1987 mass shooting in North Carolina, United States

On the night of January 17, 1987, three men were killed and two more were seriously wounded in a mass shooting at the Shelby III Bookstore in Shelby, North Carolina. The bookstore was an adult bookstore that was known to attract a gay male clientele. In November 1987, Douglas Lawrence Sheets and Robert Eugene Jackson, two followers of white supremacist leader Frazier Glenn Miller Jr., were indicted for the murders after Miller claimed the two had told him they committed the shooting. Sheets was tried and acquitted for the murders in 1989 and charges were dropped against Jackson after Sheets' acquittal.
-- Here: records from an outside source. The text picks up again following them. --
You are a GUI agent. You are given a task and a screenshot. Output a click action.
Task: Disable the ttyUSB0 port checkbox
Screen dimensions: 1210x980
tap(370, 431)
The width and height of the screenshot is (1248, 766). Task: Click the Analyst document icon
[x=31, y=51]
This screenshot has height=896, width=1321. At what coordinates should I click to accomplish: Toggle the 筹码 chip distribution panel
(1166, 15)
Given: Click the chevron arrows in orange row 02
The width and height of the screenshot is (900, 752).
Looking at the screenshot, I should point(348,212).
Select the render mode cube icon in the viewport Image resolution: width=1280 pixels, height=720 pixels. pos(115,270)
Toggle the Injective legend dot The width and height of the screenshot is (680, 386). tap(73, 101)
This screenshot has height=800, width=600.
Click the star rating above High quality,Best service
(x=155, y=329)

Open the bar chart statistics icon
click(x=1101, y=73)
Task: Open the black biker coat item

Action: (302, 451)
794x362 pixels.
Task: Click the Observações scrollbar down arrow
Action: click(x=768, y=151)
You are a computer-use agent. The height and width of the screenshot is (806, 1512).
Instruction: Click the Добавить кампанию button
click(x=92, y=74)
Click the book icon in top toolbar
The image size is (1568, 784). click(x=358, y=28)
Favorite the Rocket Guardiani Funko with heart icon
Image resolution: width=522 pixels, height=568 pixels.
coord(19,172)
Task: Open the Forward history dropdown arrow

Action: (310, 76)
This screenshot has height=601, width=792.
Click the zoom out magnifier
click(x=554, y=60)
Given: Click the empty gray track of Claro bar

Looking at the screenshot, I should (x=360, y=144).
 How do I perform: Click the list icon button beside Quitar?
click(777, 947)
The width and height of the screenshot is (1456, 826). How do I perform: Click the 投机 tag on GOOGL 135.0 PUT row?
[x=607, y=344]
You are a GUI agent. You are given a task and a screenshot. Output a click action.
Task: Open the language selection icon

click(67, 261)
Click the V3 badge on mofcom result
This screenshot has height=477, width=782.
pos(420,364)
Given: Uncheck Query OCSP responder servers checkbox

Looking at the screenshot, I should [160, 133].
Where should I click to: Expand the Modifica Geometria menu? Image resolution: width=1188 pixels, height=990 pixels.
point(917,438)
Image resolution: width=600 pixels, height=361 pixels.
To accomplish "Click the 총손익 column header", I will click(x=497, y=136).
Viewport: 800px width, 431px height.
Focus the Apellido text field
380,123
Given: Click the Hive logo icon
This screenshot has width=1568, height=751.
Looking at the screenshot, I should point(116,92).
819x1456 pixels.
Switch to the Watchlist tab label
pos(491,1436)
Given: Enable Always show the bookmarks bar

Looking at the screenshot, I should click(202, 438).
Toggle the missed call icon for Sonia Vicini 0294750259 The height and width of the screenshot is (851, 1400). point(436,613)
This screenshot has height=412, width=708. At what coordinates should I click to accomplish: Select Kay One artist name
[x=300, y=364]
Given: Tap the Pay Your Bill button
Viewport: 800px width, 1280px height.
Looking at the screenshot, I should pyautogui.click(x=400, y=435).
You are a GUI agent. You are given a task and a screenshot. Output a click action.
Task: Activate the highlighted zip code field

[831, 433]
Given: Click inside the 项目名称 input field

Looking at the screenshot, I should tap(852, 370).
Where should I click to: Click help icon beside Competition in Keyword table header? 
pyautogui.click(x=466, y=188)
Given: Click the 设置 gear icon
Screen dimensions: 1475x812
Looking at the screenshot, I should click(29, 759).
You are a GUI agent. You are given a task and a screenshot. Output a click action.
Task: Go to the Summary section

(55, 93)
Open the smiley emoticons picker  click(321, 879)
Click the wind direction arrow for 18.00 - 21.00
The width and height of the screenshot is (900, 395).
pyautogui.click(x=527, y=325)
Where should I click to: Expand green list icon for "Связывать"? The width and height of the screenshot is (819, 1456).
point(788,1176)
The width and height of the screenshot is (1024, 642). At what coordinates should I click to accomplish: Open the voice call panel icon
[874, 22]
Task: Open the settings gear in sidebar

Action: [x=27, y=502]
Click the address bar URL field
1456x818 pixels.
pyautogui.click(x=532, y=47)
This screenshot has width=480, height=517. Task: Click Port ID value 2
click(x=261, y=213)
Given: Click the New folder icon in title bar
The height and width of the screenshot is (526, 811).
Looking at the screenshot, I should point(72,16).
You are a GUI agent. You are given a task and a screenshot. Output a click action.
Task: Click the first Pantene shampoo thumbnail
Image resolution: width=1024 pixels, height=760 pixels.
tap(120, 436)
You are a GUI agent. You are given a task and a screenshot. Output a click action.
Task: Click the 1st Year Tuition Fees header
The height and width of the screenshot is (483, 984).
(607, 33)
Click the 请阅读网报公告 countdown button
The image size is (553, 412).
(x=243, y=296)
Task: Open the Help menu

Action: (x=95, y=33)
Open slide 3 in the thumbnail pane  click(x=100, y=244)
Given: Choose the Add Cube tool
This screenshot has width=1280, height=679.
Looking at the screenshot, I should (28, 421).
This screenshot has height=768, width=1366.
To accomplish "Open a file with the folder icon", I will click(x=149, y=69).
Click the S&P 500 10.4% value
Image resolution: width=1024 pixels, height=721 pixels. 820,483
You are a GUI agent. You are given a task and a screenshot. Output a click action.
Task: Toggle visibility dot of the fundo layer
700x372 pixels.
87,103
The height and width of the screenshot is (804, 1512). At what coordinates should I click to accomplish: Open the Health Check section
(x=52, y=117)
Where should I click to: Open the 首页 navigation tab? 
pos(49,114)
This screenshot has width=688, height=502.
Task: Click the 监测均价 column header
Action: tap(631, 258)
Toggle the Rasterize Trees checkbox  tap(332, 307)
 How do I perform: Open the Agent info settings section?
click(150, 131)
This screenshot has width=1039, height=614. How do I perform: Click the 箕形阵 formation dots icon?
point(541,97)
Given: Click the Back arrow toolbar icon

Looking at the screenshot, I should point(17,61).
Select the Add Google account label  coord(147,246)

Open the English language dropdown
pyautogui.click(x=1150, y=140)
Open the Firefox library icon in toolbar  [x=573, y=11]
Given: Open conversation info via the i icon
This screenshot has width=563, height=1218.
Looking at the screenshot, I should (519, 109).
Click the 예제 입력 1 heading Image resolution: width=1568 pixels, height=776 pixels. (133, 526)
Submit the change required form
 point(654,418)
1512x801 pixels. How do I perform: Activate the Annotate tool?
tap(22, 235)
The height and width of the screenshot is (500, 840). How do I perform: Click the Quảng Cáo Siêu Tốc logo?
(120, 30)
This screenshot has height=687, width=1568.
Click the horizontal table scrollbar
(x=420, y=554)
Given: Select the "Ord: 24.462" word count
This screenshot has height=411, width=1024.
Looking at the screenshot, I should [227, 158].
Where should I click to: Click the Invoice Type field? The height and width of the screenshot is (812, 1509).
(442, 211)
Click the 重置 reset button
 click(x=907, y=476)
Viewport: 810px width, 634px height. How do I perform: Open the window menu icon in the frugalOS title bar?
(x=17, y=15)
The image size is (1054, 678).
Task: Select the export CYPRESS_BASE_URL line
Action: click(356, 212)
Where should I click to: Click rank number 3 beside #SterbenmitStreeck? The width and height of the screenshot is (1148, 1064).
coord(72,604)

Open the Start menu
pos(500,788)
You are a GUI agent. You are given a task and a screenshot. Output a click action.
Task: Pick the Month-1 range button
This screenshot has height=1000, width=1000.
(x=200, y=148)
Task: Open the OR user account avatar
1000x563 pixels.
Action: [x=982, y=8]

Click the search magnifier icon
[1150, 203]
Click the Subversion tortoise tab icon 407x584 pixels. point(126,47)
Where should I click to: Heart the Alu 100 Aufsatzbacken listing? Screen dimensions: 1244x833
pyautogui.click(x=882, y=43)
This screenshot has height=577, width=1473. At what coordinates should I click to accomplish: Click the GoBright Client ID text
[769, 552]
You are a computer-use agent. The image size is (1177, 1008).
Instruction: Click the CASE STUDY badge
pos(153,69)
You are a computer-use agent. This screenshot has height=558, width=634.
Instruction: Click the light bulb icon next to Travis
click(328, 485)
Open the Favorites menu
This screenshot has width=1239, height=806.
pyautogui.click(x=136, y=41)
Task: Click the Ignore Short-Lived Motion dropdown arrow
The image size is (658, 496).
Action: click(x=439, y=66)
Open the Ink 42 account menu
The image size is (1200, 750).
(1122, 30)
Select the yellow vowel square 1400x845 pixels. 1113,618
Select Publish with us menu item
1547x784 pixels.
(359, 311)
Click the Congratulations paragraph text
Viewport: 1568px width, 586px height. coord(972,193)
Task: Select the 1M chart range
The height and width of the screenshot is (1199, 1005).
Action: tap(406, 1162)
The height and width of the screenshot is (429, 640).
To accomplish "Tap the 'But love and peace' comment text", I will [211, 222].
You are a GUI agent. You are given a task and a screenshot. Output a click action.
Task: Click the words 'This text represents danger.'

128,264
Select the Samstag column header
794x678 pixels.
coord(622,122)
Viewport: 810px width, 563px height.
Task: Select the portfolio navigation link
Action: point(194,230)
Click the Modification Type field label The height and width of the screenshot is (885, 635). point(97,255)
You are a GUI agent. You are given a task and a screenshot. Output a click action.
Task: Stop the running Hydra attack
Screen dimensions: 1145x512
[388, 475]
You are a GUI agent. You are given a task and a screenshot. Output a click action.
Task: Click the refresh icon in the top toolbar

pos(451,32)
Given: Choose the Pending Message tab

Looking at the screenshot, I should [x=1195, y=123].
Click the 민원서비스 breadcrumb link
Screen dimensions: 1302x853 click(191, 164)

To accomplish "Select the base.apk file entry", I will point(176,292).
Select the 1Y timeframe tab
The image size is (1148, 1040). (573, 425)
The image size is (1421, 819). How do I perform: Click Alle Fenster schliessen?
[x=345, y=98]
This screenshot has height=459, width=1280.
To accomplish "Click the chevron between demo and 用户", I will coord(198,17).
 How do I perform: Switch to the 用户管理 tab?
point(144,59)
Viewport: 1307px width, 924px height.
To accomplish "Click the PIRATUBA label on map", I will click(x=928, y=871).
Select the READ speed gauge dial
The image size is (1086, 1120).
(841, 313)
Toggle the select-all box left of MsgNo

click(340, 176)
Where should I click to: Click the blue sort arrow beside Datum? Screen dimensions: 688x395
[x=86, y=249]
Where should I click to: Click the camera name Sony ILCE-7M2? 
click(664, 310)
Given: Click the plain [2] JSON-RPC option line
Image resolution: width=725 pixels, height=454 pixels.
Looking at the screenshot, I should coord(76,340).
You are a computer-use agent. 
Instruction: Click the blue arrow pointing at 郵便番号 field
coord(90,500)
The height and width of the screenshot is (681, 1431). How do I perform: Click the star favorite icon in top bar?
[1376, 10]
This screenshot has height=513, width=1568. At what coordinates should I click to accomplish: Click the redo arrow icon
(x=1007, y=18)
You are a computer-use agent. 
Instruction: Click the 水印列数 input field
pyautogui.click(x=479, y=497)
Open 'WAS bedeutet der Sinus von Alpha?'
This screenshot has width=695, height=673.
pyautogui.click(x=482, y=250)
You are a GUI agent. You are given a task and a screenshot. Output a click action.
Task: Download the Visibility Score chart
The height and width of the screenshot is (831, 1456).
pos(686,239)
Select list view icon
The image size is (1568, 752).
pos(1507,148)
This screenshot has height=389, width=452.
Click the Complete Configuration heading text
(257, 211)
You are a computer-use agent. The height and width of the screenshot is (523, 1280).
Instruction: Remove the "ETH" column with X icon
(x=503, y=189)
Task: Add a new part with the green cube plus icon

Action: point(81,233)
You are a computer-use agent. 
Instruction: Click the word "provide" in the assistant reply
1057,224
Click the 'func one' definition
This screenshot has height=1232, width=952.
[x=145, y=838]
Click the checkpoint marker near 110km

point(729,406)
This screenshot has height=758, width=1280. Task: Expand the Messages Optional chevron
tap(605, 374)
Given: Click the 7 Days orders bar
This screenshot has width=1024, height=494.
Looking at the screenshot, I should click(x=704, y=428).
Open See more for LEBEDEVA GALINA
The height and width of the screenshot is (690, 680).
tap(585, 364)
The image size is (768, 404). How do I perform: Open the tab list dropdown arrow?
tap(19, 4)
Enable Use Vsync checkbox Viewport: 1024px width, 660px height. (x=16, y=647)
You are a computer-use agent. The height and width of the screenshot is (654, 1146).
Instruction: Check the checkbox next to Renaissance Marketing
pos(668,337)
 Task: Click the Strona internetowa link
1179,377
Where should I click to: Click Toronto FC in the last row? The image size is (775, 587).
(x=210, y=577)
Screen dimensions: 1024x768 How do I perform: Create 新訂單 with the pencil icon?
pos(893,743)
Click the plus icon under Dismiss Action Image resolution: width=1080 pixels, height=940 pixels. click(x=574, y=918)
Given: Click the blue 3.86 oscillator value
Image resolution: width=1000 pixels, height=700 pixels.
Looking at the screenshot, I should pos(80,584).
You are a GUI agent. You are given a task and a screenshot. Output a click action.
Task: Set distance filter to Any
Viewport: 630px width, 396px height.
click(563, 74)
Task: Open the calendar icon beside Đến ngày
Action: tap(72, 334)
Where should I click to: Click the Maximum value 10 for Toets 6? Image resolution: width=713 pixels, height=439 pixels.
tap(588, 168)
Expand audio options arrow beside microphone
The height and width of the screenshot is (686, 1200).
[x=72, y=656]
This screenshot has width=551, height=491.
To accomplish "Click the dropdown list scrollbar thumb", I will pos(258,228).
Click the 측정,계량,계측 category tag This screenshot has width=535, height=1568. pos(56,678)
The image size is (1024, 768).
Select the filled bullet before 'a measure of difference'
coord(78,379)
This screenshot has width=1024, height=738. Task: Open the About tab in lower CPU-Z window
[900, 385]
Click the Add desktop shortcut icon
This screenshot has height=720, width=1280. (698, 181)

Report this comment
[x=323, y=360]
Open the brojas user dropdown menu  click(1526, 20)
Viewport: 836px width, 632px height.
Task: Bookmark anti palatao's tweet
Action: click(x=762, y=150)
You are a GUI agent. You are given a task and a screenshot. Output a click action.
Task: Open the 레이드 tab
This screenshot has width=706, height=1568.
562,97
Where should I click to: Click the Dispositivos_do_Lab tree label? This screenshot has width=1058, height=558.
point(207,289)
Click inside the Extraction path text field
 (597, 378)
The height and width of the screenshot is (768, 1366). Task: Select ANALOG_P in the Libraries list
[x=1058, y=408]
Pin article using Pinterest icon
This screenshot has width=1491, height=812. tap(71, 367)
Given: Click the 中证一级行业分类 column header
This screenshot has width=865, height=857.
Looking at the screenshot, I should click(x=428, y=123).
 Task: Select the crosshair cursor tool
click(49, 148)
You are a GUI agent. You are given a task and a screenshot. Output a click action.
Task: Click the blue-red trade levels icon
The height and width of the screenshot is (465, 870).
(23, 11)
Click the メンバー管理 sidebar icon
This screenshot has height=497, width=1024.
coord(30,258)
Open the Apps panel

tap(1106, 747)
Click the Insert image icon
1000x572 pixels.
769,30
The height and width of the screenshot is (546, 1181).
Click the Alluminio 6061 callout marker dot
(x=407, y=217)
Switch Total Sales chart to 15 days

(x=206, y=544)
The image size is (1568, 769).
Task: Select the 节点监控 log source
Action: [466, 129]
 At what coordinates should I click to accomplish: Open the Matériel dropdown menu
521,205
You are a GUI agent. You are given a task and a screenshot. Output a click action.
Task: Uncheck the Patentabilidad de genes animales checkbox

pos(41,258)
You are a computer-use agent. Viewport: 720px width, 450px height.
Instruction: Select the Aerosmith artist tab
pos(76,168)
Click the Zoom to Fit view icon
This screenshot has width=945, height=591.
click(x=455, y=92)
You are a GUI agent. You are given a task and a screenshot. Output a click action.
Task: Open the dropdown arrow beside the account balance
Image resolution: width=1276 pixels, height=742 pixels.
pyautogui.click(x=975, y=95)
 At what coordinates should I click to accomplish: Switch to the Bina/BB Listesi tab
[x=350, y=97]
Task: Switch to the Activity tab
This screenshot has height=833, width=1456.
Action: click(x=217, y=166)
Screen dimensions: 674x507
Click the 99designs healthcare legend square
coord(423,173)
As of 2024, the murders are officially unsolved.

== The shooting ==
On January 17, 1987, three or four masked gunmen entered the Shelby III Bookstore in Shelby, North Carolina, an adult bookstore that was known to attract gay male customers. The gunmen ordered the five men inside the store to lay face-down on the floor before shooting them in the head. Three of the men: 19-year-old Travis Melton, 29-year-old Kenneth Godfrey and 26-year-old Paul Weston were killed. The two other men, James Parris and Jon Anthony, survived with serious injuries.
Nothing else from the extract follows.